** PROMPT **
In the text on Antioch, during which years did the city's imperial mint operate?

** EXCERPTED TEXT **
::::

Antioch, Syria (Antakiyah, Turkey)

Because of Egypt's isolated position, Antioch was a more suitable capital for the eastern empire than Alexandria, and to some extent the Roman emperors tried to make the city an eastern Rome. They built a great temple to Jupiter Capitolinus, a forum, a theater, a circus, baths and aqueducts. The city was, however, repeatedly damaged by earthquakes. Edward Gibbon wrote of Antioch: "Fashion was the only law, pleasure the only pursuit, and the splendour of dress and furniture was the only distinction of the citizens of Antioch. The arts of luxury were honoured, the serious and manly virtues were the subject of ridicule, and the contempt for female modesty and reverent age announced the universal corruption of the capital of the East." Antioch was, paradoxically, also an important hub of early Christianity. The city had a large population of Jews and so attracted the earliest missionaries; including Peter, Barnabas, and also Paul during his first missionary journey. Antioch's converts were the first to be called Christians. Late in 311, an embassy from Antioch presented themselves before Maximinus and requested permission to banish Christians from their city. Maximinus initially agreed, but in May 313 restored privileges and property to Christians. Antioch struck coins for provincial Syria before becoming and imperial mint. Imperial mint dates of operation: 217 - 611 A.D. Mintmarks: AN, ANT, ANTOB, SMAN.

::::

** DATA EXTRACT **
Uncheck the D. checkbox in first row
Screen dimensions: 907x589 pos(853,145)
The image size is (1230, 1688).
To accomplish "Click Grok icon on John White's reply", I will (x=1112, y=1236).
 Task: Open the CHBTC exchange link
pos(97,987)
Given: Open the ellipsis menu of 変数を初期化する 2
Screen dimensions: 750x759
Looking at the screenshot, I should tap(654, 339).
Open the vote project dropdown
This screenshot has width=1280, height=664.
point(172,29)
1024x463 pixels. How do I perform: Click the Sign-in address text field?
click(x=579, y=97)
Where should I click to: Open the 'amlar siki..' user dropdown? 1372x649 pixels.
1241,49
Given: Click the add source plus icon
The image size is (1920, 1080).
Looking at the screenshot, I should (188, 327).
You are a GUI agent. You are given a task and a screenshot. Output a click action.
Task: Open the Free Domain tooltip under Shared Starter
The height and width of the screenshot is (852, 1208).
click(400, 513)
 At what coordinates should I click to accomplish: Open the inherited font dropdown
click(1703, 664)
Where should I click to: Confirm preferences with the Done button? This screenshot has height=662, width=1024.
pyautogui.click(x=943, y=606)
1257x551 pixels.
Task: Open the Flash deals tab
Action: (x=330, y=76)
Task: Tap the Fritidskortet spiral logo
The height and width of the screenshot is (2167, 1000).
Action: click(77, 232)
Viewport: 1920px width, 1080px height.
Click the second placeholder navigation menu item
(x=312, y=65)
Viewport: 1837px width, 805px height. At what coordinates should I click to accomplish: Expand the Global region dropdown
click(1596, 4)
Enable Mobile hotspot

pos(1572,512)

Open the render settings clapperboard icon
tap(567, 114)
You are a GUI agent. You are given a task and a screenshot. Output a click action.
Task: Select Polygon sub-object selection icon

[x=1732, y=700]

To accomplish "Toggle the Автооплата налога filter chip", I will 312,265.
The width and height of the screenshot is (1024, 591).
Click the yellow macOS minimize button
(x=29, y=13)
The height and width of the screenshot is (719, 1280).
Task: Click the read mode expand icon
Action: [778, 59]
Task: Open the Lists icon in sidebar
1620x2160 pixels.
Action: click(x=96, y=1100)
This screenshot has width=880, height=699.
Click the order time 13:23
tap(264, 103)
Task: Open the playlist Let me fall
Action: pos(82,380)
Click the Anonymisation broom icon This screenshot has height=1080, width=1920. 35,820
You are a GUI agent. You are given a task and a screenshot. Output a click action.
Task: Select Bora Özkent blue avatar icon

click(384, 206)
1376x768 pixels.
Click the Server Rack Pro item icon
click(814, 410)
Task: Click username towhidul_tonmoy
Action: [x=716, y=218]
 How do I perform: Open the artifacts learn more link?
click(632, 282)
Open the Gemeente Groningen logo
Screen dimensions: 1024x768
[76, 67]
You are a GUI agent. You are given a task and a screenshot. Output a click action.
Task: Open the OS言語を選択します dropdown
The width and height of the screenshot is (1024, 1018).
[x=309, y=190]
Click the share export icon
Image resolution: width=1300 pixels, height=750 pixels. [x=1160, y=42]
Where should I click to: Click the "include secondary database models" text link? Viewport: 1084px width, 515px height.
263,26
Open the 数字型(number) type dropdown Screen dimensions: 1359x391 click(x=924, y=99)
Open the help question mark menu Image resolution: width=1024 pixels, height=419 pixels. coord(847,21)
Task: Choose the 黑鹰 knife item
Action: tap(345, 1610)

::::

** FINISHED EXERCISE **
From 217 to 611 A.D.